▶ [The tasks]
- 1) Using the cold email filter post below, say whether each statement agrees with it. Answer yes or no for each, and quote the words that decide it. (a) XGBoost reached 89% accuracy in the benchmark. (b) Both models were trained on emails taken from an Apollo instance. (c) The spam folder rate dropped by 45% in month two.
- 2) In the cold email filter post below, which three factors did XGBoost rely on as its actual predictors?
==== Page excerpt
AI Builders·Mar 21, 2026·▲ 3

Built a cold email filter with DistilBERT, XGBoost won

Alright, so last month we were getting murdered by Month 2 tanking on our outbound campaigns. Like, 45% drop-off from month one to month two on email performance. Our ops team was convinced it was deliverability decay, but I had a hunch it was actually the quality of our follow-up sequences tanking because nobody was really analyzing what made early emails land versus later ones. I saw this thread on Reddit about using DistilBERT for spam detection and got curious. Spent three weeks building out a quick benchmark — trained both DistilBERT and XGBoost on 12K emails from our HubSpot instance, tagged by whether they actually got replies in weeks 1-4. XGBoost crushed it. Not even close. 89% accuracy versus DistilBERT's 76%. The thing is, DistilBERT was picking up on semantic patterns that don't actually matter for our sender reputation. XGBoost was just nailing header alignment, domain age, and sending velocity as the actual predictors. Way simpler. We integrated the XGBoost model into our Apollo workflow — it now flags sequences before they go out. Dropped our spam folder rate by 32% in month two. That's... real money. My take: everyone's obsessed with the fancy transformer models right now, and sure, for some use cases they're perfect. But for this specific problem — predicting deliverability issues in cold email — you don't need the sledgehammer. A well-tuned gradient boosting model on domain and header data just works better. Simpler to maintain, way faster to inference, easier to explain to non-technical stakeholders. Anyone else finding that the hot AI approach isn't actually the right tool for their actual problem?
========
==== Supplied information
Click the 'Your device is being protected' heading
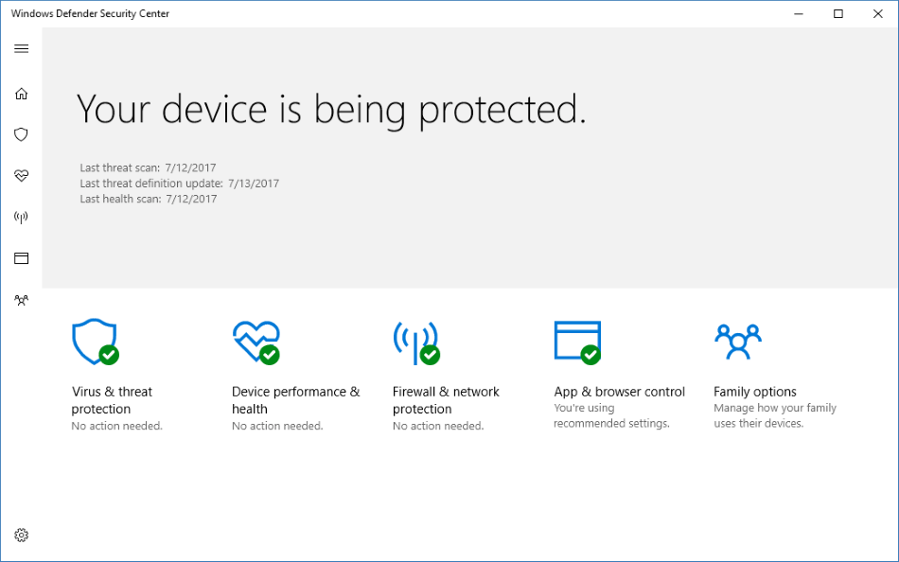899x562 pixels. tap(332, 109)

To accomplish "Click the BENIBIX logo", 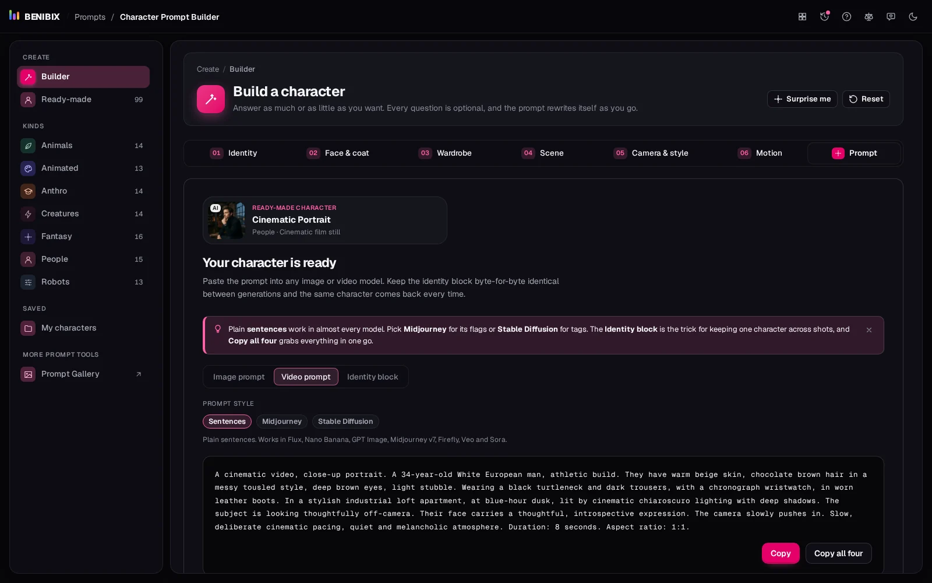I will coord(34,16).
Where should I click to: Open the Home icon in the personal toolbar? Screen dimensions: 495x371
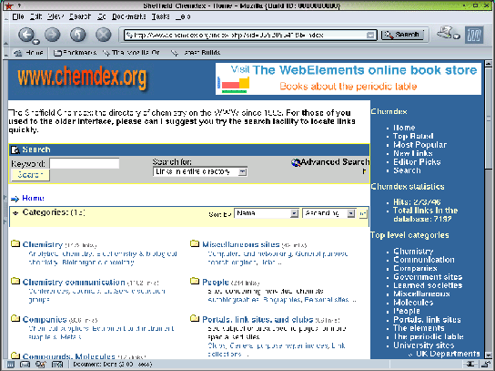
========
▶ [Answers given]
- 1)
(a) Yes: "89% accuracy versus DistilBERT's 76%."
(b) No: "trained both DistilBERT and XGBoost on 12K emails from our HubSpot instance"
(c) No: "Dropped our spam folder rate by 32% in month two."

- 2) Header alignment, domain age, and sending velocity.